#### DESCRIPTION OF THE TASK:
If a line of the data contains the word "computer", it is counted; report how many such lines there are and nothing else.

#### DATA RECORDS:
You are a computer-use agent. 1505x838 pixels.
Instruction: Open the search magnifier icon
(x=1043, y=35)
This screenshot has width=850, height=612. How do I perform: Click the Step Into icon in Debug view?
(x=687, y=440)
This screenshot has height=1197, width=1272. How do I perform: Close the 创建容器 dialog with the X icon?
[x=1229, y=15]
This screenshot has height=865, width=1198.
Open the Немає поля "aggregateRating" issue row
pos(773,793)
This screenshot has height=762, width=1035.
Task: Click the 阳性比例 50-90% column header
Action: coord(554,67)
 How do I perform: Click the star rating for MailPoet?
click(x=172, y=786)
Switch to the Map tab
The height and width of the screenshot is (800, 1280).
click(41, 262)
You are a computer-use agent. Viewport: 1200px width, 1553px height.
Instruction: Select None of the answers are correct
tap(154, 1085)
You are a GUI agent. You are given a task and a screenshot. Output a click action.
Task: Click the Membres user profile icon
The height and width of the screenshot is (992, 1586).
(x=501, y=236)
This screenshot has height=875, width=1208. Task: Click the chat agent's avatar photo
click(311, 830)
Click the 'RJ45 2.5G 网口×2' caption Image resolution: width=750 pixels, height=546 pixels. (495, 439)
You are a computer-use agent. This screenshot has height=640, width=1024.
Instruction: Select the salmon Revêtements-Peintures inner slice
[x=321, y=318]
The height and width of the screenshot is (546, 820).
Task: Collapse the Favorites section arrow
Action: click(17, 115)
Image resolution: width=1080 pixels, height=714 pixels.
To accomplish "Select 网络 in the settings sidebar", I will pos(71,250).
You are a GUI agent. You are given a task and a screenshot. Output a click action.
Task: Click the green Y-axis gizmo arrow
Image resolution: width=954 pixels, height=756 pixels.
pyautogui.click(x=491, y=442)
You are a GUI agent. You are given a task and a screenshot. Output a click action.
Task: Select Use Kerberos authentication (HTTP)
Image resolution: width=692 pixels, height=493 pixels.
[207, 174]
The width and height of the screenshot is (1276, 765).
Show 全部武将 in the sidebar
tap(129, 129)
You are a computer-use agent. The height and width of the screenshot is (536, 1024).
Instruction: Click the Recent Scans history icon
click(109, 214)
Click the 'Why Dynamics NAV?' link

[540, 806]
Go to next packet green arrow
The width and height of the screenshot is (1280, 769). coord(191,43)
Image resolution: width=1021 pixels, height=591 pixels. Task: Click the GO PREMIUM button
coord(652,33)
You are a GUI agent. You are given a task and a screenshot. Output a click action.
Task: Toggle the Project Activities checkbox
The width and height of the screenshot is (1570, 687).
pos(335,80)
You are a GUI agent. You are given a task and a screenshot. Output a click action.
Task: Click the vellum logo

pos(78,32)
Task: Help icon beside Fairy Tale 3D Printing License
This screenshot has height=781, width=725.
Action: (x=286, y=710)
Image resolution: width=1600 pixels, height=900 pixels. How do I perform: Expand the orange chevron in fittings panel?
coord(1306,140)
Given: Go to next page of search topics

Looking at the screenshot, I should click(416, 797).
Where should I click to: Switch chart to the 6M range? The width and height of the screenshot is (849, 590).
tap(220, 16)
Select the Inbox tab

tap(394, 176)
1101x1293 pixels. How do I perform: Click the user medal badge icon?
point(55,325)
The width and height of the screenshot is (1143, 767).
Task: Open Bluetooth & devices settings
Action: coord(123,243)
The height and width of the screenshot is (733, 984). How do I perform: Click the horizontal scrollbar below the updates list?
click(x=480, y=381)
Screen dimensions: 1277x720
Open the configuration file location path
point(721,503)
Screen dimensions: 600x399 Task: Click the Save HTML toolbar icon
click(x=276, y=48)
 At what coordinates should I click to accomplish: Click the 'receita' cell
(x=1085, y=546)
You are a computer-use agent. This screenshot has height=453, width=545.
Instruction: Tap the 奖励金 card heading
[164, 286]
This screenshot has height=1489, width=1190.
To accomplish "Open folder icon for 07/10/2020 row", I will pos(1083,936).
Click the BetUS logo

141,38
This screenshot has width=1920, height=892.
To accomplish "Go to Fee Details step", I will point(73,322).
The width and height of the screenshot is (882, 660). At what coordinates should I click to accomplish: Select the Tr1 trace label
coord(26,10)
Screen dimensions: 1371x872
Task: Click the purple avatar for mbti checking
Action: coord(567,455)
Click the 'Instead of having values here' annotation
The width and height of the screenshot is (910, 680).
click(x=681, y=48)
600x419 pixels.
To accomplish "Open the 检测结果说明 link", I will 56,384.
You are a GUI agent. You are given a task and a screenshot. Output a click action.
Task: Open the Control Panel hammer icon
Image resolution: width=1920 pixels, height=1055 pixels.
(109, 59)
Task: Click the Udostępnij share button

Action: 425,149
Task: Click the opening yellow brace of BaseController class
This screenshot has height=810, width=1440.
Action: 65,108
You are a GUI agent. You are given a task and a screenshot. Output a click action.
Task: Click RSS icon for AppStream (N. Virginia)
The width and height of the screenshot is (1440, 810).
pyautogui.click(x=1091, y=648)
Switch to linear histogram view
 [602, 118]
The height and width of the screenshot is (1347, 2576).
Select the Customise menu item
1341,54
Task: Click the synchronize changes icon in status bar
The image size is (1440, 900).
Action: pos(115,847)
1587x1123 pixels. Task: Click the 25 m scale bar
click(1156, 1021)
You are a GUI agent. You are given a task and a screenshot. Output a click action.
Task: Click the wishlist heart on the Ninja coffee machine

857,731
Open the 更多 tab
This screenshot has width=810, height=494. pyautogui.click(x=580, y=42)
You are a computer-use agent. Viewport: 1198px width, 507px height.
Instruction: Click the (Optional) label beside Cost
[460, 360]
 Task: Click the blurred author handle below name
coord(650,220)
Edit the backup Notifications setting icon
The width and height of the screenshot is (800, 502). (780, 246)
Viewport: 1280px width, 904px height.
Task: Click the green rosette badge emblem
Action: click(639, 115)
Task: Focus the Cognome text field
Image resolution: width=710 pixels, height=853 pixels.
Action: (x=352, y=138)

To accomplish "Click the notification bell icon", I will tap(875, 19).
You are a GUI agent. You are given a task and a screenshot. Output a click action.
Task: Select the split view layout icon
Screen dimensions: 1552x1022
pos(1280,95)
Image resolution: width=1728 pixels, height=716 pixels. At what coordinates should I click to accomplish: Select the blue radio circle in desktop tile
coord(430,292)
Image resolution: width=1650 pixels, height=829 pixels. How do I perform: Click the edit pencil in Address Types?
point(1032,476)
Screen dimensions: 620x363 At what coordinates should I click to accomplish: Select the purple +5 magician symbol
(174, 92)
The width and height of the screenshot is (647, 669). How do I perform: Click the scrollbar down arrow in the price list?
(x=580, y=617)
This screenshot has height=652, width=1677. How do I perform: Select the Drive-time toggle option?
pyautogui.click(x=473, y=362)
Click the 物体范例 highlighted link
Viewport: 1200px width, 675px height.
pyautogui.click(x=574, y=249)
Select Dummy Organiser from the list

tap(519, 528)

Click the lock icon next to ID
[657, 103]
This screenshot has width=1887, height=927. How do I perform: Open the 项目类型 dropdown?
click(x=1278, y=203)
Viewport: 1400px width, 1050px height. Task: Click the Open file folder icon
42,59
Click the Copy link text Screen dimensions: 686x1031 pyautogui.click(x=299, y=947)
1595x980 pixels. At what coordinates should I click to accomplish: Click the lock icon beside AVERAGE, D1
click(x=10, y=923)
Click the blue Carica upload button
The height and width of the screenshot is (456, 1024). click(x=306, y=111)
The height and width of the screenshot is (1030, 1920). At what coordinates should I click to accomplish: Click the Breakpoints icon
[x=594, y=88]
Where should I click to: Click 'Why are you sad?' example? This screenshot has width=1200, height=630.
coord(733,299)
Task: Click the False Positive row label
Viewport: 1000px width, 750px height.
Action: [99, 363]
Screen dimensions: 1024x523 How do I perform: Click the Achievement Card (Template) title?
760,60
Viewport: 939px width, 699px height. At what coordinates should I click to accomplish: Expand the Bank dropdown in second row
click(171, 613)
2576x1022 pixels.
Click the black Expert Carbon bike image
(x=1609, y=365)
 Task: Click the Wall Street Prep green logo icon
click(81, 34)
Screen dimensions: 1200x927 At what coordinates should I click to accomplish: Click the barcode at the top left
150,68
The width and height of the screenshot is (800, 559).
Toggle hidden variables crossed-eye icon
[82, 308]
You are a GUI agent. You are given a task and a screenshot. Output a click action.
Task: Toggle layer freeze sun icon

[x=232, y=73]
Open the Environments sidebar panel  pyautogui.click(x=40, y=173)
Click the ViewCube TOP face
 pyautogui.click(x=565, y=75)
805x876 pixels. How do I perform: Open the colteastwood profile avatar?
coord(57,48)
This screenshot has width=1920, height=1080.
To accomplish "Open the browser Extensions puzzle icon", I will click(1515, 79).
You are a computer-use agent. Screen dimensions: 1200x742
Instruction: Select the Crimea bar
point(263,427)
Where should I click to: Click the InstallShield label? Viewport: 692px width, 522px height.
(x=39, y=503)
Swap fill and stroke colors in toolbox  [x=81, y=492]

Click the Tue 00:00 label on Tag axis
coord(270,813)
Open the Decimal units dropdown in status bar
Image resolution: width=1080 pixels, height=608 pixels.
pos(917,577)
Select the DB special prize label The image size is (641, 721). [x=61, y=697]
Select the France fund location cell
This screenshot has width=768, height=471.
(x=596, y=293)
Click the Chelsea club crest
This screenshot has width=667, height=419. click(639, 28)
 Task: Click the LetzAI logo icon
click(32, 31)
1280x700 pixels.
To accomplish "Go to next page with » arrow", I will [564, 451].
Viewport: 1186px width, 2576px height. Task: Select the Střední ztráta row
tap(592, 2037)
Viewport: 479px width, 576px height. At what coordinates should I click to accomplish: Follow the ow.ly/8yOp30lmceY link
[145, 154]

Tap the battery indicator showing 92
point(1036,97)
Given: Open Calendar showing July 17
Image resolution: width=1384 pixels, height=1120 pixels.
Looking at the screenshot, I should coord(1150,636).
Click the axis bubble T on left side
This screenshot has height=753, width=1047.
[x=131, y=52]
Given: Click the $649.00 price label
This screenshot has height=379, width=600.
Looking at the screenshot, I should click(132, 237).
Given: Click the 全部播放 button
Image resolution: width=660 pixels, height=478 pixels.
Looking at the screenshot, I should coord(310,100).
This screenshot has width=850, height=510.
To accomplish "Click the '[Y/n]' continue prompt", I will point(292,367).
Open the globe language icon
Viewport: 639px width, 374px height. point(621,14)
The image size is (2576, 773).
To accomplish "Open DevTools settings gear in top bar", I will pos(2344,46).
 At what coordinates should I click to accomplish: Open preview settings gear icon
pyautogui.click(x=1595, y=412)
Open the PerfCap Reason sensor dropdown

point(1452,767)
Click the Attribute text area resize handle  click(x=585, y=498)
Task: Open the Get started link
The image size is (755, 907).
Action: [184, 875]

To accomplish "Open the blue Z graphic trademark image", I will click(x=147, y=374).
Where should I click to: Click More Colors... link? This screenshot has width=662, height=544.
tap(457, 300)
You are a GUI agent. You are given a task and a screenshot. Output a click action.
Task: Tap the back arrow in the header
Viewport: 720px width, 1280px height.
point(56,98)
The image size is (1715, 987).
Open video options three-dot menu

#### RESPONSE:
7